*** TEXT PASSAGE Section Begins ***

And in combination with the letter from the Police! Samael clearly teaching some lessons here. I guessed this was about obedience, honoring rules and questioning my relationship with authorities. Things I have always had difficulties with.
The Art of War
The core martian teachings unfolded in the following weeks. But due to privacy concerns regarding a client I work as a consultant for I cannot go into any of the juicy details. All I can vaguely disclose is they had experienced an internal breach of trust that resulted in a power struggle destabilizing the whole company. Suddenly and out of nowhere my technical expertise was needed, but in more ways than anticipated. I found myself placed in the role of a war-general: assuming and predicting the next steps of the enemy and working on strategies to anticipate them.
My bursts of energy of the first week after the rite had been focused on my own personal projects, random and not very controled. Now I learned that directing martian energies towards a greater goal beyond mere personal gain and satisfaction seems to exponentially amplify them. My martial personality traits bloomed as never before and I felt contented to a whole new level.
This chapter lasted almost the whole Mars retrograde phase but ended in a glorious victory. The internal enemy was defeated, their actions repelled and retaliated. I was high from pride, the client both as surprised by my skills as I was and very satisfied by my work. Soon after, we agreed on a long term commitment. I felt very lucky, because the pandemic had killed my 15 year career from one day to another and I really needed a new job anyway.
The other "thing" that happened in the aftermath of my Mars initiation was more of a process than an event. It started out as just a subtle but then day after day increasing irrational feeling of panic and looming danger. I got very anxious about it but at the same time it also felt eerily familiar.
In the the last decade I have already learned to trust my general instincts and gut feelings about life decisions more than my rational faculties. Ever since treading an enchanted path I tend to attribute this subtle "knowing" to my "higher self", "daimon", or my "guardian angel". When I found out that the planetary ruler of my astrological lot of daimon (Aries) is Mars I wasn't surprised at all. This intuitive force has always felt that way to me.

*** TEXT PASSAGE Section Ends ***
*** RECORDS SUPPLIED Section Begins ***

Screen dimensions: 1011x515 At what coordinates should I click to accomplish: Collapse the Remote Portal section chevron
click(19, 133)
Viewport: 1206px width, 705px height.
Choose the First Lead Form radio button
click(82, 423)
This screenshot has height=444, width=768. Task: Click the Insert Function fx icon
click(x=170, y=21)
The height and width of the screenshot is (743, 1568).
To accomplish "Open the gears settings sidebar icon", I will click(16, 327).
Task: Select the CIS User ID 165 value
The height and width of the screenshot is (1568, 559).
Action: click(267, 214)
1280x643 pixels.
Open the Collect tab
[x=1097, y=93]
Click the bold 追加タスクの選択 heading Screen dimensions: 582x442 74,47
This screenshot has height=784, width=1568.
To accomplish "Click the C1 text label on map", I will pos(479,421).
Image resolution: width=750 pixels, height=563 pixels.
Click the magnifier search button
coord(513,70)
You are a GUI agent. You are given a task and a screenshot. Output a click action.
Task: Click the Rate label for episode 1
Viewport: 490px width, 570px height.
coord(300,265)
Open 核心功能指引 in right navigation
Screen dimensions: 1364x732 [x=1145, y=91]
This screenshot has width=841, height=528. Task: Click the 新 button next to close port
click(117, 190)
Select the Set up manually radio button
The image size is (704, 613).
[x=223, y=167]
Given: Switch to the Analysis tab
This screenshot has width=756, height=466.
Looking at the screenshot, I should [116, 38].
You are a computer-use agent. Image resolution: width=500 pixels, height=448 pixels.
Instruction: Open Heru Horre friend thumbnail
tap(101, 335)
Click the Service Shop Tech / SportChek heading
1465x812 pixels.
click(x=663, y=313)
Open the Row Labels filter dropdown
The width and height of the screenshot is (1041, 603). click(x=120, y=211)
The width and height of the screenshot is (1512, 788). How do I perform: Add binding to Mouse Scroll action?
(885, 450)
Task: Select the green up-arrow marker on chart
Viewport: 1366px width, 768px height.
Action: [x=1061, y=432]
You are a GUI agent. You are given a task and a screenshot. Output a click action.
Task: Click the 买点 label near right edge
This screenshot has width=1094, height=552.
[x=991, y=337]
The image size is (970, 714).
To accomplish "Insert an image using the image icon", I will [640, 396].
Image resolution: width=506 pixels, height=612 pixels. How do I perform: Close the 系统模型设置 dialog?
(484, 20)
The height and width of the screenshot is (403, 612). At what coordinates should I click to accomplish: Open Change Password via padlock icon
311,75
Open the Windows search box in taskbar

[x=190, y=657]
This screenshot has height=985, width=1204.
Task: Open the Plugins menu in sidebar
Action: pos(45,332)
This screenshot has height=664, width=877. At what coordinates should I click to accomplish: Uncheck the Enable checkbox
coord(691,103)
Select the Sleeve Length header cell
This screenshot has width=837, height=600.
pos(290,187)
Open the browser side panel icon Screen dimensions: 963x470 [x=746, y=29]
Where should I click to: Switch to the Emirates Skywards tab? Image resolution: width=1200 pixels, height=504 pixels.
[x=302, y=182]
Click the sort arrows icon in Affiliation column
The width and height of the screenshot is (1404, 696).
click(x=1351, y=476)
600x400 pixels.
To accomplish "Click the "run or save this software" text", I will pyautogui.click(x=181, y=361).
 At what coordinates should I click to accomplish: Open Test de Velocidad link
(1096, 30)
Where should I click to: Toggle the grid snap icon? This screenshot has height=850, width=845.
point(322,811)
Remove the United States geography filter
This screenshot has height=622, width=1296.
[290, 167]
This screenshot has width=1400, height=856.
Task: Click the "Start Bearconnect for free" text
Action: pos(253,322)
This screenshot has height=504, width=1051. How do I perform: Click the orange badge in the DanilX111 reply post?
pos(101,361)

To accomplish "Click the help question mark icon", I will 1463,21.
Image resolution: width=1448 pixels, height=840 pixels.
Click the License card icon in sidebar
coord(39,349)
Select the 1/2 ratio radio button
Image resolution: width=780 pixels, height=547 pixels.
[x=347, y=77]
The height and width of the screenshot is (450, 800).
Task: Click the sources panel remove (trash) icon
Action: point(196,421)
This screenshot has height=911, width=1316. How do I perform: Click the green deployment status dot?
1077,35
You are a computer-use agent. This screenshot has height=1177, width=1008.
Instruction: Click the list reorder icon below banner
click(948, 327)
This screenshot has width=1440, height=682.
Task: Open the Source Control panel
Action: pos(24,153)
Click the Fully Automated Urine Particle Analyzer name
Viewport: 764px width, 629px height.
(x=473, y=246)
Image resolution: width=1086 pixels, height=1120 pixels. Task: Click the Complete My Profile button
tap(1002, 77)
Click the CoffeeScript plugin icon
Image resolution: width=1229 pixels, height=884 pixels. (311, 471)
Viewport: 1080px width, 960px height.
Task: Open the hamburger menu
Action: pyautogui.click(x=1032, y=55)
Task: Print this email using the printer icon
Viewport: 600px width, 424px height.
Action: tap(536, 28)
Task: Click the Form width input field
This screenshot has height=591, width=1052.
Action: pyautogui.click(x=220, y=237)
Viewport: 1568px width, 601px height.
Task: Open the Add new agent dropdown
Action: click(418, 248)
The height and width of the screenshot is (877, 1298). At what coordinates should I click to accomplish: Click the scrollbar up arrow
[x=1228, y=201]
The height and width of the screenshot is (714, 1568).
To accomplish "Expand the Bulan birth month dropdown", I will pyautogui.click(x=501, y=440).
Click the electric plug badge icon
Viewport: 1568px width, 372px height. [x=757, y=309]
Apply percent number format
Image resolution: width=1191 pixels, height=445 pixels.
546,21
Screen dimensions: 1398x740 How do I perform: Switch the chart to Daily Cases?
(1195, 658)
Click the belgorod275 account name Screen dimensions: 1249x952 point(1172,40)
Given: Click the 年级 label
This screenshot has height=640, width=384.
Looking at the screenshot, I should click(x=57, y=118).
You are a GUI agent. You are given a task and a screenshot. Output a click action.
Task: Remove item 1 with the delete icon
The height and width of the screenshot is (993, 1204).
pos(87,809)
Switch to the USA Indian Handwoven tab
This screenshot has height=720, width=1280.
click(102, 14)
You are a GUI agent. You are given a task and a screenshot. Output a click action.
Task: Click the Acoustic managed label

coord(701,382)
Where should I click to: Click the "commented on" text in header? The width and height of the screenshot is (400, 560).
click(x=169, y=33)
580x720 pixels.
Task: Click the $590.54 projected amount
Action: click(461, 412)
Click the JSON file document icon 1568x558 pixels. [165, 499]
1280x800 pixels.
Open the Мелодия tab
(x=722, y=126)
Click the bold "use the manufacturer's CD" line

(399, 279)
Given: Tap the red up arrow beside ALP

*** RECORDS SUPPLIED Section Ends ***

- [INSTRUCTIONS]
A – In the Mars initiation text, copy the part between "And in combination" and "to anticipate them.", inclusive, substituting "customer" for "client".
B – List the three names to which the Mars initiation text says the writer tends to attribute the subtle "knowing".

- [TASK RESULTS]
A –
And in combination with the letter from the Police! Samael clearly teaching some lessons here. I guessed this was about obedience, honoring rules and questioning my relationship with authorities. Things I have always had difficulties with.
The Art of War
The core martian teachings unfolded in the following weeks. But due to privacy concerns regarding a customer I work as a consultant for I cannot go into any of the juicy details. All I can vaguely disclose is they had experienced an internal breach of trust that resulted in a power struggle destabilizing the whole company. Suddenly and out of nowhere my technical expertise was needed, but in more ways than anticipated. I found myself placed in the role of a war-general: assuming and predicting the next steps of the enemy and working on strategies to anticipate them.

B –
- higher self
- daimon
- guardian angel